For more information see here.

 

Tax relief on Nursing Home Fees

You may get tax relief on nursing home fees if you have an income above the tax exemption limit.

You claim tax relief for nursing home expenditure under the general scheme for tax relief on certain medical expenses. Maintenance in a hospital or approved nursing home qualifies for relief. Most nursing homes are approved for tax relief. Revenue has a list of the hospitals and nursing homes that are approved for tax relief. You can claim tax relief on nursing home expenditure at your highest rate of tax (either 20% or 41%).

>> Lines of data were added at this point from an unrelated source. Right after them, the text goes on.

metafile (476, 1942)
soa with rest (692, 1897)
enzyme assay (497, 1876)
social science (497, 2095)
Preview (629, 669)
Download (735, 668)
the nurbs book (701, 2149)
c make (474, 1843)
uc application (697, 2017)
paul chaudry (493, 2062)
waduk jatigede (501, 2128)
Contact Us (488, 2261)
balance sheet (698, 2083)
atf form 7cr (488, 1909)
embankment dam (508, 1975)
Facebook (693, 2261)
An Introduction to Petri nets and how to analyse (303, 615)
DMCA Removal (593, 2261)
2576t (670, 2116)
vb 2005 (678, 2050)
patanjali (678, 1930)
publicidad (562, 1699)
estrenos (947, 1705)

For more information see here.

 

Employing a Carer – Tax Credit

Where a person is permanently incapacitated due to physical or mental infirmity, a tax allowance of up to €50,000 is available towards the cost of employing a person to care for the incapacitated person. You can claim this at your marginal tax rate. This credit may be claimed either by the incapacitated person or by a relative, including relatives by marriage.

 

Dependent Relative Tax Credit

This tax credit is available if you are maintaining either:

  • a relative of your own or of your spouse who is so incapacitated by old age or infirmity as to be unable to maintain himself/herself.
  • your own or your spouse’s widowed mother/father whether she/he is incapacitated or not
  • a child of yours who lives with you and on whose services you are dependent because of old age or infirmity.

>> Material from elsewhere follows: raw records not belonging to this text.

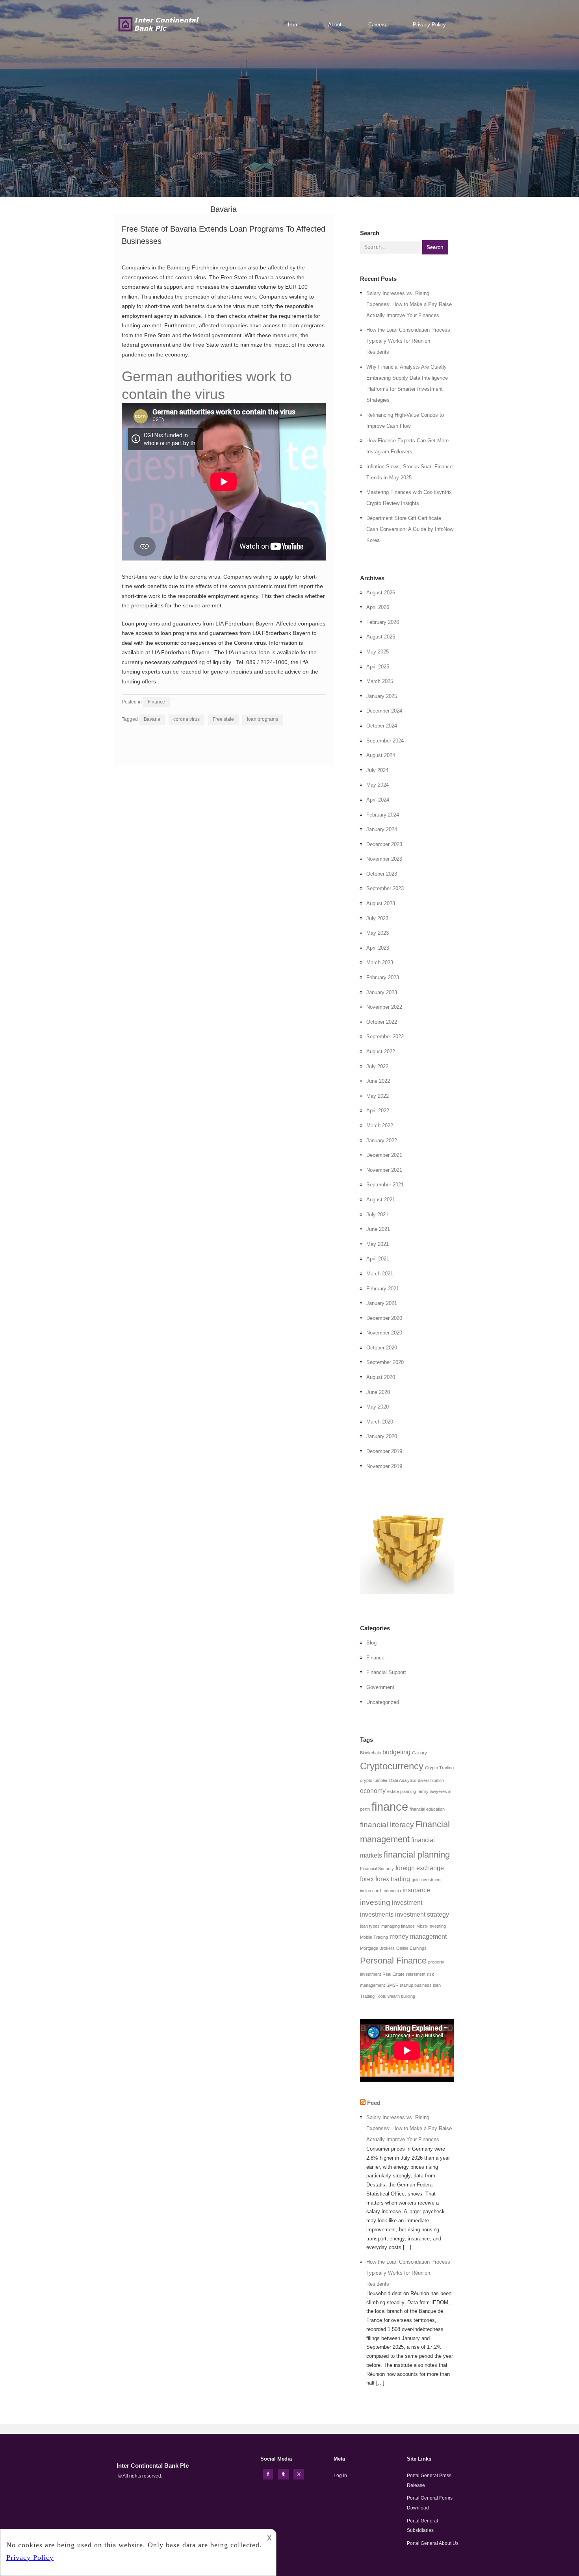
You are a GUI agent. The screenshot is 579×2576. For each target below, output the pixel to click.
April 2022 (377, 1111)
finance (389, 1806)
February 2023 (382, 977)
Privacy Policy (429, 25)
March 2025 (379, 681)
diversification (431, 1780)
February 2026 (382, 622)
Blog (371, 1643)
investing (375, 1902)
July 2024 (377, 770)
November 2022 (384, 1007)
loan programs (262, 719)
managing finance (398, 1926)
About (334, 25)
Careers (377, 25)
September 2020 (385, 1362)
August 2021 (380, 1200)
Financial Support (386, 1672)
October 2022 (381, 1022)
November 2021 (384, 1170)
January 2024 (381, 829)
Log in (340, 2475)
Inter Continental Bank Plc (153, 2465)
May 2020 (377, 1407)
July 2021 (377, 1214)
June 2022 (378, 1081)
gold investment (427, 1879)
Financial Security (377, 1868)
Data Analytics (402, 1780)
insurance (416, 1890)
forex (367, 1879)
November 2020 (384, 1333)
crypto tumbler (374, 1780)
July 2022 (377, 1066)
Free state (223, 719)
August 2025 (380, 637)
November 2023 (384, 859)
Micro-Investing (431, 1926)
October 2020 (381, 1348)
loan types (370, 1926)
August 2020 (380, 1377)
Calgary (419, 1752)
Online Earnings (411, 1948)
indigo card (370, 1890)
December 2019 (384, 1451)
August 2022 (380, 1051)
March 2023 (379, 962)
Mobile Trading (374, 1937)
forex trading (392, 1879)
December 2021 (384, 1155)
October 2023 (381, 874)
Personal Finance (393, 1960)
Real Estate (393, 1974)
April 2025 (377, 667)
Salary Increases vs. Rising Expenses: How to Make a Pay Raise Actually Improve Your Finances (409, 304)
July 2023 (377, 918)
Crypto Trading (439, 1767)
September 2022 (385, 1036)
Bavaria (152, 719)
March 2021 (379, 1274)
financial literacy (387, 1825)
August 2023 (380, 903)
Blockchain (370, 1752)
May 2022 (377, 1096)
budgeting (396, 1752)
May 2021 (377, 1244)
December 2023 (384, 844)
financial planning (417, 1855)
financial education (427, 1809)
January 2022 (381, 1140)
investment (407, 1902)
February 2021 (382, 1289)
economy (373, 1790)
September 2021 (385, 1185)
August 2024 (380, 755)
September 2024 (385, 741)
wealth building (401, 1996)
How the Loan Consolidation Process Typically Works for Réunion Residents (408, 341)
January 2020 (381, 1436)
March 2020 (379, 1422)
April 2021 (377, 1259)
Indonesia (391, 1890)
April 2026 (377, 607)
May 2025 (377, 652)
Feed (373, 2102)
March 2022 (379, 1125)
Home (294, 25)
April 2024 (377, 800)
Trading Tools (373, 1996)
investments (376, 1914)
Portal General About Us (432, 2543)
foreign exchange (419, 1868)
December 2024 (384, 711)
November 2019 (384, 1466)
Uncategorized (382, 1702)
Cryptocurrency (391, 1766)
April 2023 (377, 948)
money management (418, 1936)
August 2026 (380, 593)
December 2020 (384, 1318)
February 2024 (382, 815)
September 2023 (385, 888)
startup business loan (420, 1985)
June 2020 (378, 1392)
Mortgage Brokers (377, 1948)
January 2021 (381, 1303)
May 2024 (377, 785)
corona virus (186, 719)
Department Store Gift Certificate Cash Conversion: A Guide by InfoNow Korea (409, 529)
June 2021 (378, 1229)
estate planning (401, 1791)
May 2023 (377, 933)
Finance (156, 702)
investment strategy (422, 1914)
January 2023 (381, 992)
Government (380, 1687)
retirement (415, 1974)
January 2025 (381, 696)
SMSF (392, 1985)
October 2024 (381, 726)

The Dependent Relative Tax Credit is €70. If the income of your dependent relative exceeds €13,873 in 2012, no tax credit is due. All of your dependent relative’s income (for example, social welfare payments, pensions and deposit interest) is taken into account for income limit purposes. You no longer need to qualify for the Dependent Relative Tax Credit in order to claim health expenses.

 

Tax Relief for Disabled Drivers and Disabled Passengers

The Disabled Drivers and Disabled Passengers Scheme provides a range of tax reliefs linked to the purchase and use of vehicles by disabled drivers and disabled passengers in Ireland. The rules of the scheme are set out in the Disabled Drivers and Disabled Passengers (Tax Concessions) Regulations 1994 (SI No. 353/1994) as amended. Under the terms of the scheme, you can claim remission or repayment of vehicle registration tax (VRT), repayment of value-added tax (VAT) on the purchase of a vehicle, and repayment of VAT on the cost of adapting a vehicle, up to a maximum of €9,525 for a disabled driver and €15,875 for a disabled passenger. For more information see here.

 

Motorised Transport Grant

The Motorised Transport Grant is a means-tested HSE payment for people in Ireland with disabilities who need to buy a car in order to retain employment. This payment is also for people with disabilities who need to have a car or other vehicle adapted in order to enable them to drive and, as a result, earn a living.

On 26 February 2013, the Department of Health announced that the Motorised Transport Grant scheme was closed to new applicants. An alternative scheme is being devised to replace it. Applications received by the HSE before the announcement were processed. For more information see here.

 

Exemption from Toll Road Fees

Vehicles adapted for disabled drivers or passengers are entitled to exemption from toll road fees. Toll road operators issue special passes which are recognised by all other toll road operators and which allow such vehicles pass through the tolls without paying. To obtain a special pass apply to your nearest toll road operator (pdf).